#### PROVIDED PASSAGE

START

The secret isn’t just soaking it; it’s the custard’s composition. A little less milk, a bit more heavy cream, and a bright hit of orange zest. Why? The higher fat content creates a richer, more luxurious texture that prevents sogginess, and the zest cuts through the sweetness, transforming a simple leftover into a truly spectacular brunch.

This isn’t just a recipe for using up leftovers. It’s an upgrade. I promise you a ridiculously easy, make-ahead dish that results in a golden, puffy top, a creamy, bread-pudding-like center, and a flavor that will make you want to buy Panettone just for this purpose. It’s the most delicious comeback story your kitchen has ever seen.

Recipe Card

Course Breakfast, Brunch, Dessert
Cuisine Italian, American
Featuring Holiday Leftovers, Make-Ahead Brunch, Custard Bake, Orange Zest, Easy Entertaining
Prep Time 15 minutes
Cook Time 45 minutes
Total Time 60 minutes
Servings 8 servings
Calories 485 kcal
Author Silas

Ingredients

  • 1 lb Panettone (about 500g), preferably a day or two old, cut into 1-inch cubes
  • 4 large eggs
  • 1.5 cups whole milk
  • 1 cup heavy cream
  • 1/2 cup granulated sugar (or less, depending on Panettone sweetness)

END

#### TASK INSTRUCTIONS
Write out the Panettone recipe from "The secret isn’t" through "has ever seen.", changing "heavy cream" to "half-and-half" each time it appears. The lines that come next have nothing to do with any of this.

#### DATA SHOWN
START

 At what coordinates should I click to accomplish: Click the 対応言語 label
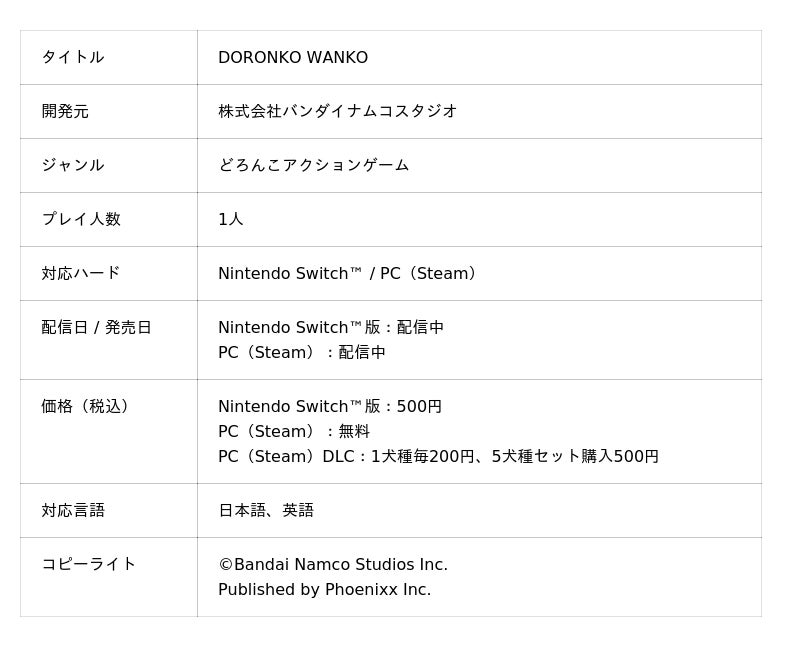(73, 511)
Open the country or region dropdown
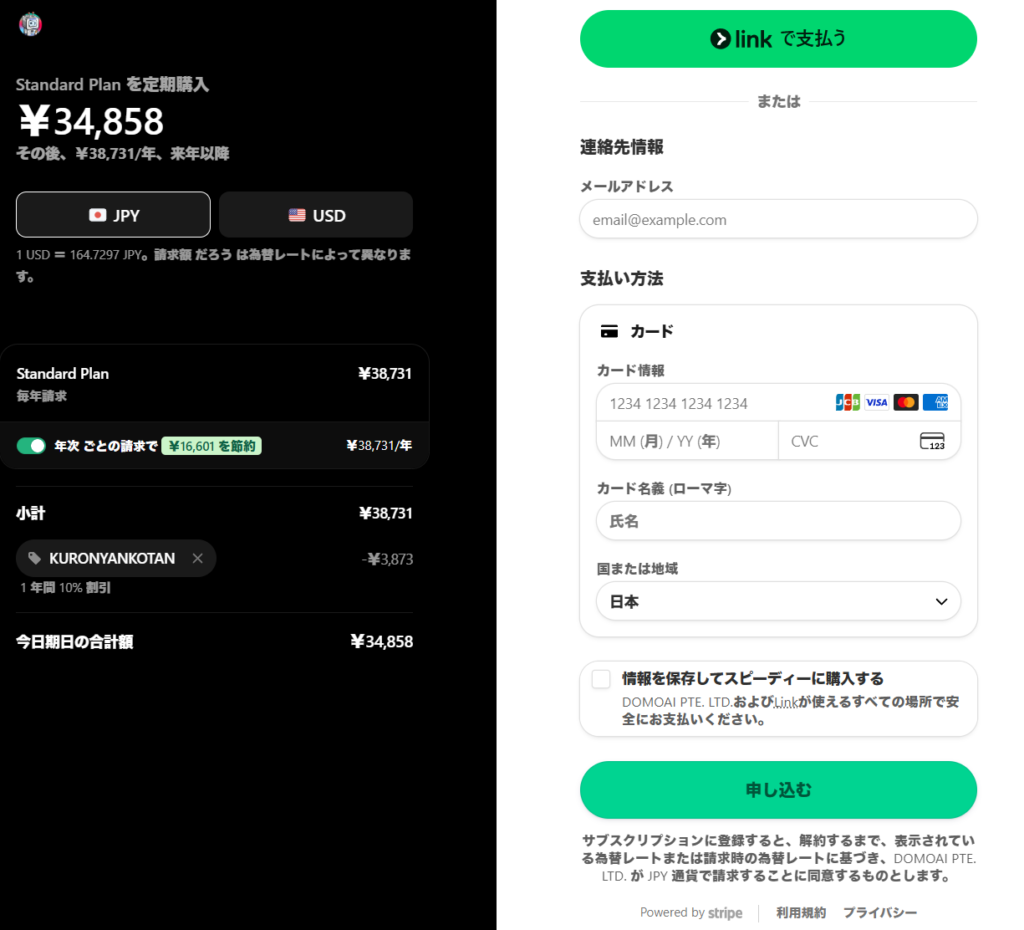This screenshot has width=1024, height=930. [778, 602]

END
START

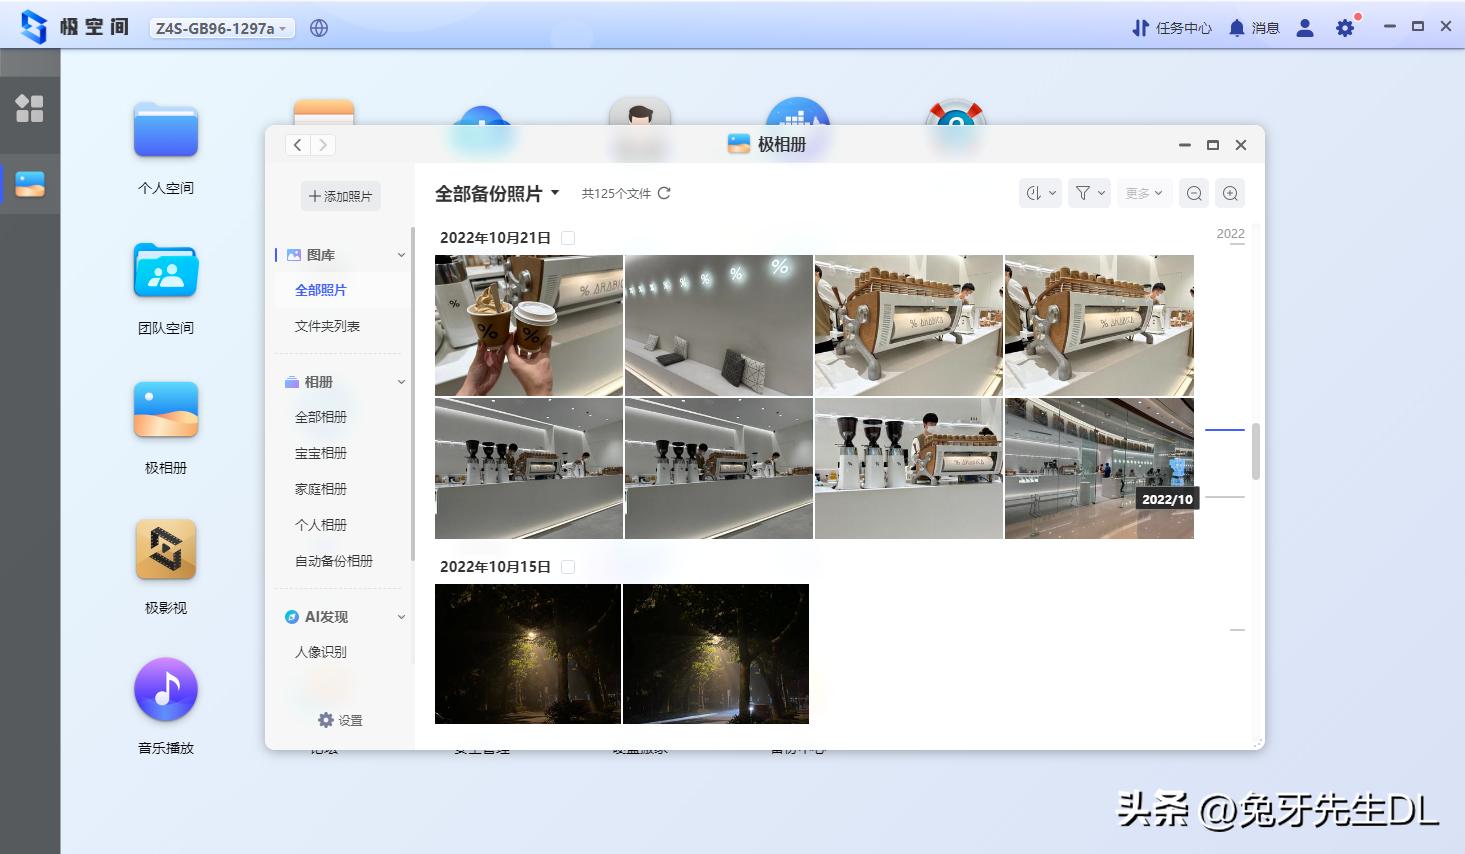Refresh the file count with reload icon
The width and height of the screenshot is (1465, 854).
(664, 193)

END

#### EXERCISE OUTPUT
The secret isn’t just soaking it; it’s the custard’s composition. A little less milk, a bit more half-and-half, and a bright hit of orange zest. Why? The higher fat content creates a richer, more luxurious texture that prevents sogginess, and the zest cuts through the sweetness, transforming a simple leftover into a truly spectacular brunch.

This isn’t just a recipe for using up leftovers. It’s an upgrade. I promise you a ridiculously easy, make-ahead dish that results in a golden, puffy top, a creamy, bread-pudding-like center, and a flavor that will make you want to buy Panettone just for this purpose. It’s the most delicious comeback story your kitchen has ever seen.